[Saved entries]
= = = = = = =

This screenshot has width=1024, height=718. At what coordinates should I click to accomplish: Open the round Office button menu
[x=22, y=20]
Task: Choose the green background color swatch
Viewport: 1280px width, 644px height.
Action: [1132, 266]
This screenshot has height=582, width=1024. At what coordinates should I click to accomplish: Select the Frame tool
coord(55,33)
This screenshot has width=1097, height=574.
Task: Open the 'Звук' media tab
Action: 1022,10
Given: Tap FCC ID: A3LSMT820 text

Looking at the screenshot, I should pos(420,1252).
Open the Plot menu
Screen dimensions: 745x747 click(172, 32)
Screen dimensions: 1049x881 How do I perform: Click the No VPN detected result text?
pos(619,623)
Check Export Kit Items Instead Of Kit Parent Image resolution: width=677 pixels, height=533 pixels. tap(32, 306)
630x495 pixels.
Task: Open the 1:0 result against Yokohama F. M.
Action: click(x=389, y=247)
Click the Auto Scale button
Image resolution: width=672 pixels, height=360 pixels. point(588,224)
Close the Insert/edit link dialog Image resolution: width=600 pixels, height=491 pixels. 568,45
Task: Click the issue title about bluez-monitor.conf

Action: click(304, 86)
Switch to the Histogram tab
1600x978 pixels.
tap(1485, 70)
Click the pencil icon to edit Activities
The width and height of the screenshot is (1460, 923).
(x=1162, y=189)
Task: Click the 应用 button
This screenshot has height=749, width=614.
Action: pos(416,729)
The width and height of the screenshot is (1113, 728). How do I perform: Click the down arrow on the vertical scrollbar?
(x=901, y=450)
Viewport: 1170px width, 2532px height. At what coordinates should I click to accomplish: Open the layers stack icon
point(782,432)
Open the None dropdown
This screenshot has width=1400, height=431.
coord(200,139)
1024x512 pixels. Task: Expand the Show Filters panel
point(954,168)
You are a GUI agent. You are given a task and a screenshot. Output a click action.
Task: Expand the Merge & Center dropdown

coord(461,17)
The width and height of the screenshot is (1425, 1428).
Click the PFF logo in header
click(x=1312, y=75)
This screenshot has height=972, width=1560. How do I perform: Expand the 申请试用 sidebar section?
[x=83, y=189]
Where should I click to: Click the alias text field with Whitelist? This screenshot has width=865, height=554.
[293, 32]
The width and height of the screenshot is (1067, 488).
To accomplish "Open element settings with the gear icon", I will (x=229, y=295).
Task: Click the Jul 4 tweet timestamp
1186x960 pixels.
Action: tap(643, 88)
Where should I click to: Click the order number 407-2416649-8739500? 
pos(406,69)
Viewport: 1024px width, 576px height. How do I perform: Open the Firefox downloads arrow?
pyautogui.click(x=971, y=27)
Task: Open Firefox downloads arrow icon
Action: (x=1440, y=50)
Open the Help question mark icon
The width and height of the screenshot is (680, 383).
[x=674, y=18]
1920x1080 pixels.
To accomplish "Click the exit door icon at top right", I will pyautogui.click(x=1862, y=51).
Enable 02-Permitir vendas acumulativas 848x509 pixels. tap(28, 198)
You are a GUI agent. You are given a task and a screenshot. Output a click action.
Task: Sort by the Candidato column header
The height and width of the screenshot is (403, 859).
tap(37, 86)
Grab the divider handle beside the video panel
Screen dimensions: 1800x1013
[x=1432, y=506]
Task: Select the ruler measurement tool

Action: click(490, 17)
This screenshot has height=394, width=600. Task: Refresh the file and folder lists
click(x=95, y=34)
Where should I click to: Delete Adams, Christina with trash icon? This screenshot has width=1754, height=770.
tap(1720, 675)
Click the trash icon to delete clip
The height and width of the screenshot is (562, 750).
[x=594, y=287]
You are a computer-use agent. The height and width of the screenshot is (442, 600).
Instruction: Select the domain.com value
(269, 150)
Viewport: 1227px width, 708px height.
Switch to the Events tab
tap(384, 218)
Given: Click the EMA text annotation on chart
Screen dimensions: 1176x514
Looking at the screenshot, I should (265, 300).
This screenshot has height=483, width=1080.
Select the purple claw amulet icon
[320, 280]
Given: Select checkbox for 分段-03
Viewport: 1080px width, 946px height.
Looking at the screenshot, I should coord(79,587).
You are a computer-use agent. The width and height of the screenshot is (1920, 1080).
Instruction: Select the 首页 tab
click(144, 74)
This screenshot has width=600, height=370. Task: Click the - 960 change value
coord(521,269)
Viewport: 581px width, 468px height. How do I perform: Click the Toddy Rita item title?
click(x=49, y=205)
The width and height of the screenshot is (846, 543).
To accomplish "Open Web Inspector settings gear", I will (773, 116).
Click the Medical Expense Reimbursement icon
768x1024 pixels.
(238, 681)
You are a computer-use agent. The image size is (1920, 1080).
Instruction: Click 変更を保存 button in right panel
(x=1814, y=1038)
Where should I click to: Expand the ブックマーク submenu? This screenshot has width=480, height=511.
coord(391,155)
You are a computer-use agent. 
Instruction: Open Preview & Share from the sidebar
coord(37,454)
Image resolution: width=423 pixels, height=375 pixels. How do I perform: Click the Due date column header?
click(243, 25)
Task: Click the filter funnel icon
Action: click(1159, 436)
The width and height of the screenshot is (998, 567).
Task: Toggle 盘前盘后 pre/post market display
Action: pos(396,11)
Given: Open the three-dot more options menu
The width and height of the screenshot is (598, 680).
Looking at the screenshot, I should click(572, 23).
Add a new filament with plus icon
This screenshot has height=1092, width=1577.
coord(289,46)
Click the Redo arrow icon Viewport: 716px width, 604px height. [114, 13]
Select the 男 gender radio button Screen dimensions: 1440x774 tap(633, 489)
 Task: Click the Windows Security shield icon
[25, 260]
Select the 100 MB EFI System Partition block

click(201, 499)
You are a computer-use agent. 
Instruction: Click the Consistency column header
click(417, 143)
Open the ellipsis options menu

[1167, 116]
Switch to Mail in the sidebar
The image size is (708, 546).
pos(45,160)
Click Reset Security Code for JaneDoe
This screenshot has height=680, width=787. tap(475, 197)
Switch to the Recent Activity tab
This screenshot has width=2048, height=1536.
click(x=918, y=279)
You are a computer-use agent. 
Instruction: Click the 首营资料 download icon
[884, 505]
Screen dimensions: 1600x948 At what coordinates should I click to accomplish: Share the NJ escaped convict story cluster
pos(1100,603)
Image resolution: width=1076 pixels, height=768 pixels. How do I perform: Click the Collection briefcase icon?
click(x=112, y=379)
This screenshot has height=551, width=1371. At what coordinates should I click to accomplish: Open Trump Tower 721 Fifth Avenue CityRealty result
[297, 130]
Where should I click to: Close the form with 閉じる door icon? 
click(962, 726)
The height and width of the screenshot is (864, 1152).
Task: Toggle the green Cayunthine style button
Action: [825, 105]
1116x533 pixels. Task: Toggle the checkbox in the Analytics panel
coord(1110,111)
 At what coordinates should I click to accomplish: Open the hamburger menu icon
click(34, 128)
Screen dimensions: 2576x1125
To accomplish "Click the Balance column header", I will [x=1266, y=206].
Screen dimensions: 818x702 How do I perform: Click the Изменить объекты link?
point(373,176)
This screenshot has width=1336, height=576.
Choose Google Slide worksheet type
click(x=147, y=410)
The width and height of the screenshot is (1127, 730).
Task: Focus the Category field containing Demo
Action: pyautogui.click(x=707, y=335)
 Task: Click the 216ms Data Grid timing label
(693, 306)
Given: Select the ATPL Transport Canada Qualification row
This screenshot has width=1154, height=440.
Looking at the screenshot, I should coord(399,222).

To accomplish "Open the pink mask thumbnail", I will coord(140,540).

= = = = = = =

Task details → Reproduce the preceding records exactly and completely.

Result of the task →
This screenshot has width=1024, height=718. At what coordinates should I click to accomplish: Open the round Office button menu
[x=22, y=20]
Task: Choose the green background color swatch
Viewport: 1280px width, 644px height.
Action: [1132, 266]
This screenshot has height=582, width=1024. At what coordinates should I click to accomplish: Select the Frame tool
coord(55,33)
This screenshot has width=1097, height=574.
Task: Open the 'Звук' media tab
Action: 1022,10
Given: Tap FCC ID: A3LSMT820 text

Looking at the screenshot, I should pos(420,1252).
Open the Plot menu
Screen dimensions: 745x747 click(172, 32)
Screen dimensions: 1049x881 How do I perform: Click the No VPN detected result text?
pos(619,623)
Check Export Kit Items Instead Of Kit Parent Image resolution: width=677 pixels, height=533 pixels. tap(32, 306)
630x495 pixels.
Task: Open the 1:0 result against Yokohama F. M.
Action: click(x=389, y=247)
Click the Auto Scale button
Image resolution: width=672 pixels, height=360 pixels. point(588,224)
Close the Insert/edit link dialog Image resolution: width=600 pixels, height=491 pixels. 568,45
Task: Click the issue title about bluez-monitor.conf

Action: click(304, 86)
Switch to the Histogram tab
1600x978 pixels.
tap(1485, 70)
Click the pencil icon to edit Activities
The width and height of the screenshot is (1460, 923).
(x=1162, y=189)
Task: Click the 应用 button
This screenshot has height=749, width=614.
Action: pos(416,729)
The width and height of the screenshot is (1113, 728). How do I perform: Click the down arrow on the vertical scrollbar?
(x=901, y=450)
Viewport: 1170px width, 2532px height. At what coordinates should I click to accomplish: Open the layers stack icon
point(782,432)
Open the None dropdown
This screenshot has width=1400, height=431.
coord(200,139)
1024x512 pixels. Task: Expand the Show Filters panel
point(954,168)
You are a GUI agent. You are given a task and a screenshot. Output a click action.
Task: Expand the Merge & Center dropdown

coord(461,17)
The width and height of the screenshot is (1425, 1428).
Click the PFF logo in header
click(x=1312, y=75)
This screenshot has height=972, width=1560. How do I perform: Expand the 申请试用 sidebar section?
[x=83, y=189]
Where should I click to: Click the alias text field with Whitelist? This screenshot has width=865, height=554.
[293, 32]
The width and height of the screenshot is (1067, 488).
To accomplish "Open element settings with the gear icon", I will (x=229, y=295).
Task: Click the Jul 4 tweet timestamp
1186x960 pixels.
Action: tap(643, 88)
Where should I click to: Click the order number 407-2416649-8739500? 
pos(406,69)
Viewport: 1024px width, 576px height. How do I perform: Open the Firefox downloads arrow?
pyautogui.click(x=971, y=27)
Task: Open Firefox downloads arrow icon
Action: (x=1440, y=50)
Open the Help question mark icon
The width and height of the screenshot is (680, 383).
[x=674, y=18]
1920x1080 pixels.
To accomplish "Click the exit door icon at top right", I will pyautogui.click(x=1862, y=51).
Enable 02-Permitir vendas acumulativas 848x509 pixels. tap(28, 198)
You are a GUI agent. You are given a task and a screenshot. Output a click action.
Task: Sort by the Candidato column header
The height and width of the screenshot is (403, 859).
tap(37, 86)
Grab the divider handle beside the video panel
Screen dimensions: 1800x1013
[x=1432, y=506]
Task: Select the ruler measurement tool

Action: click(490, 17)
This screenshot has height=394, width=600. Task: Refresh the file and folder lists
click(x=95, y=34)
Where should I click to: Delete Adams, Christina with trash icon? This screenshot has width=1754, height=770.
tap(1720, 675)
Click the trash icon to delete clip
The height and width of the screenshot is (562, 750).
[x=594, y=287]
You are a computer-use agent. The height and width of the screenshot is (442, 600).
Instruction: Select the domain.com value
(269, 150)
Viewport: 1227px width, 708px height.
Switch to the Events tab
tap(384, 218)
Given: Click the EMA text annotation on chart
Screen dimensions: 1176x514
Looking at the screenshot, I should (265, 300).
This screenshot has height=483, width=1080.
Select the purple claw amulet icon
[320, 280]
Given: Select checkbox for 分段-03
Viewport: 1080px width, 946px height.
Looking at the screenshot, I should coord(79,587).
You are a computer-use agent. The width and height of the screenshot is (1920, 1080).
Instruction: Select the 首页 tab
click(144, 74)
This screenshot has width=600, height=370. Task: Click the - 960 change value
coord(521,269)
Viewport: 581px width, 468px height. How do I perform: Click the Toddy Rita item title?
click(x=49, y=205)
The width and height of the screenshot is (846, 543).
To accomplish "Open Web Inspector settings gear", I will (773, 116).
Click the Medical Expense Reimbursement icon
768x1024 pixels.
(238, 681)
You are a computer-use agent. The image size is (1920, 1080).
Instruction: Click 変更を保存 button in right panel
(x=1814, y=1038)
Where should I click to: Expand the ブックマーク submenu? This screenshot has width=480, height=511.
coord(391,155)
You are a computer-use agent. 
Instruction: Open Preview & Share from the sidebar
coord(37,454)
Image resolution: width=423 pixels, height=375 pixels. How do I perform: Click the Due date column header?
click(243, 25)
Task: Click the filter funnel icon
Action: click(1159, 436)
The width and height of the screenshot is (998, 567).
Task: Toggle 盘前盘后 pre/post market display
Action: pos(396,11)
Given: Open the three-dot more options menu
The width and height of the screenshot is (598, 680).
Looking at the screenshot, I should click(572, 23).
Add a new filament with plus icon
This screenshot has height=1092, width=1577.
coord(289,46)
Click the Redo arrow icon Viewport: 716px width, 604px height. [114, 13]
Select the 男 gender radio button Screen dimensions: 1440x774 tap(633, 489)
 Task: Click the Windows Security shield icon
[25, 260]
Select the 100 MB EFI System Partition block

click(201, 499)
You are a computer-use agent. 
Instruction: Click the Consistency column header
click(417, 143)
Open the ellipsis options menu

[1167, 116]
Switch to Mail in the sidebar
The image size is (708, 546).
pos(45,160)
Click Reset Security Code for JaneDoe
This screenshot has height=680, width=787. tap(475, 197)
Switch to the Recent Activity tab
This screenshot has width=2048, height=1536.
click(x=918, y=279)
You are a computer-use agent. 
Instruction: Click the 首营资料 download icon
[884, 505]
Screen dimensions: 1600x948 At what coordinates should I click to accomplish: Share the NJ escaped convict story cluster
pos(1100,603)
Image resolution: width=1076 pixels, height=768 pixels. How do I perform: Click the Collection briefcase icon?
click(x=112, y=379)
This screenshot has height=551, width=1371. At what coordinates should I click to accomplish: Open Trump Tower 721 Fifth Avenue CityRealty result
[297, 130]
Where should I click to: Close the form with 閉じる door icon? 
click(962, 726)
The height and width of the screenshot is (864, 1152).
Task: Toggle the green Cayunthine style button
Action: [825, 105]
1116x533 pixels. Task: Toggle the checkbox in the Analytics panel
coord(1110,111)
 At what coordinates should I click to accomplish: Open the hamburger menu icon
click(34, 128)
Screen dimensions: 2576x1125
To accomplish "Click the Balance column header", I will [x=1266, y=206].
Screen dimensions: 818x702 How do I perform: Click the Изменить объекты link?
point(373,176)
This screenshot has width=1336, height=576.
Choose Google Slide worksheet type
click(x=147, y=410)
The width and height of the screenshot is (1127, 730).
Task: Focus the Category field containing Demo
Action: pyautogui.click(x=707, y=335)
 Task: Click the 216ms Data Grid timing label
(693, 306)
Given: Select the ATPL Transport Canada Qualification row
This screenshot has width=1154, height=440.
Looking at the screenshot, I should coord(399,222).

To accomplish "Open the pink mask thumbnail", I will coord(140,540).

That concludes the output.